Antibiotics
Class Summary
For most complicated cases, 4-6 wk of intravenous penicillin G followed by 6-12 months of oral penicillin V is indicated. For patients with penicillin allergy, clindamycin, ceftriaxone, chloramphenicol, and tetracyclines are good alternatives. Parenteral and oral combinations of these drugs have been successful. Because co-infection with A actinomycetemcomitans is common, covering for this organism when present is important, especially in patients who are critically ill. Actinomycosis is susceptible to third-generation cephalosporins, rifampin, trimethoprim-sulfamethoxazole, ciprofloxacin, tetracyclines, and chloramphenicol.
Penicillin G (Pfizerpen)
First-line drug. Used for IV courses of 4-6 wk. Interferes with synthesis of cell wall mucopeptide during active multiplication, resulting in bactericidal activity against susceptible microorganisms.
Penicillin VK (Beepen-VK, Betapen-VK, Pen-Vee K)
First-line drug to be used as follow-up on previous parenteral therapy.
Clindamycin (Cleocin)
Second-line drug.

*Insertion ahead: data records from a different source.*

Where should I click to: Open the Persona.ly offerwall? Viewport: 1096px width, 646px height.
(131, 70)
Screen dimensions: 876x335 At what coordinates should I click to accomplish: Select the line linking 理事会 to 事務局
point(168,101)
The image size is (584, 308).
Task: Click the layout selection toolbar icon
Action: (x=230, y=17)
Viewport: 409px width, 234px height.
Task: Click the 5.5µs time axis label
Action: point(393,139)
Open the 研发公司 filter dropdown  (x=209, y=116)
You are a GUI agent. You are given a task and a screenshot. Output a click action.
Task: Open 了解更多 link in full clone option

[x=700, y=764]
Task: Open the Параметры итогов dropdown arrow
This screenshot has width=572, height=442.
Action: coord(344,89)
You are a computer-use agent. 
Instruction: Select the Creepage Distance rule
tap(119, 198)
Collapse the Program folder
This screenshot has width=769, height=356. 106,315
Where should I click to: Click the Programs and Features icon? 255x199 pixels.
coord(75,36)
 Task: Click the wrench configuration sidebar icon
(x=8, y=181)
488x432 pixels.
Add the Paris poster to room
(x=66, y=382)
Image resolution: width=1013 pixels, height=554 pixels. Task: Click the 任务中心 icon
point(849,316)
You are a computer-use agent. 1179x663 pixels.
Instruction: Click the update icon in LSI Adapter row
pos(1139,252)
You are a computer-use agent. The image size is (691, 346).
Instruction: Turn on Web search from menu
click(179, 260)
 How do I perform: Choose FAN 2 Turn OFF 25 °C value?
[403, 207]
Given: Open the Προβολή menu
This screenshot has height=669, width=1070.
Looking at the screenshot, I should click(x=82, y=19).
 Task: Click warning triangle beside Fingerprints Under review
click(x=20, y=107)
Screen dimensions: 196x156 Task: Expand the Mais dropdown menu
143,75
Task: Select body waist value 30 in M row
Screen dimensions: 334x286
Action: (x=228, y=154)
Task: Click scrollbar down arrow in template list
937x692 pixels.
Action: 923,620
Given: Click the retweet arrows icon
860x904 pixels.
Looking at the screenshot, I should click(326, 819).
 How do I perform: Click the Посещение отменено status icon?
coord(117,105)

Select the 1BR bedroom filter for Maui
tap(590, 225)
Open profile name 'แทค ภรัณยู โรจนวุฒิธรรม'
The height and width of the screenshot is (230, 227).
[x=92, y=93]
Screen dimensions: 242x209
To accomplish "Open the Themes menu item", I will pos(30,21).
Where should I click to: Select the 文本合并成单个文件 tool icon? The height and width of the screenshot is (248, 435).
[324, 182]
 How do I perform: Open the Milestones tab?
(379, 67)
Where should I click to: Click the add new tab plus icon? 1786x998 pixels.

Inhibits bacterial growth, possibly by blocking dissociation of peptidyl tRNA from ribosomes, causing RNA-dependent protein synthesis to arrest.
Chloramphenicol (Chloromycetin)
Second-line drug. The PO form is unavailable in the United States. Only use when no other alternatives are available. Binds to 50S bacterial-ribosomal subunits and inhibits bacterial growth by inhibiting protein synthesis.
Ceftriaxone (Rocephin)
Second-line drug. Arrests bacterial growth by binding to one or more penicillin binding proteins.
Tetracycline HCl (Sumycin)
Second-line drug. Inhibits bacterial protein synthesis by binding with 30S and possibly 50S ribosomal subunit(s).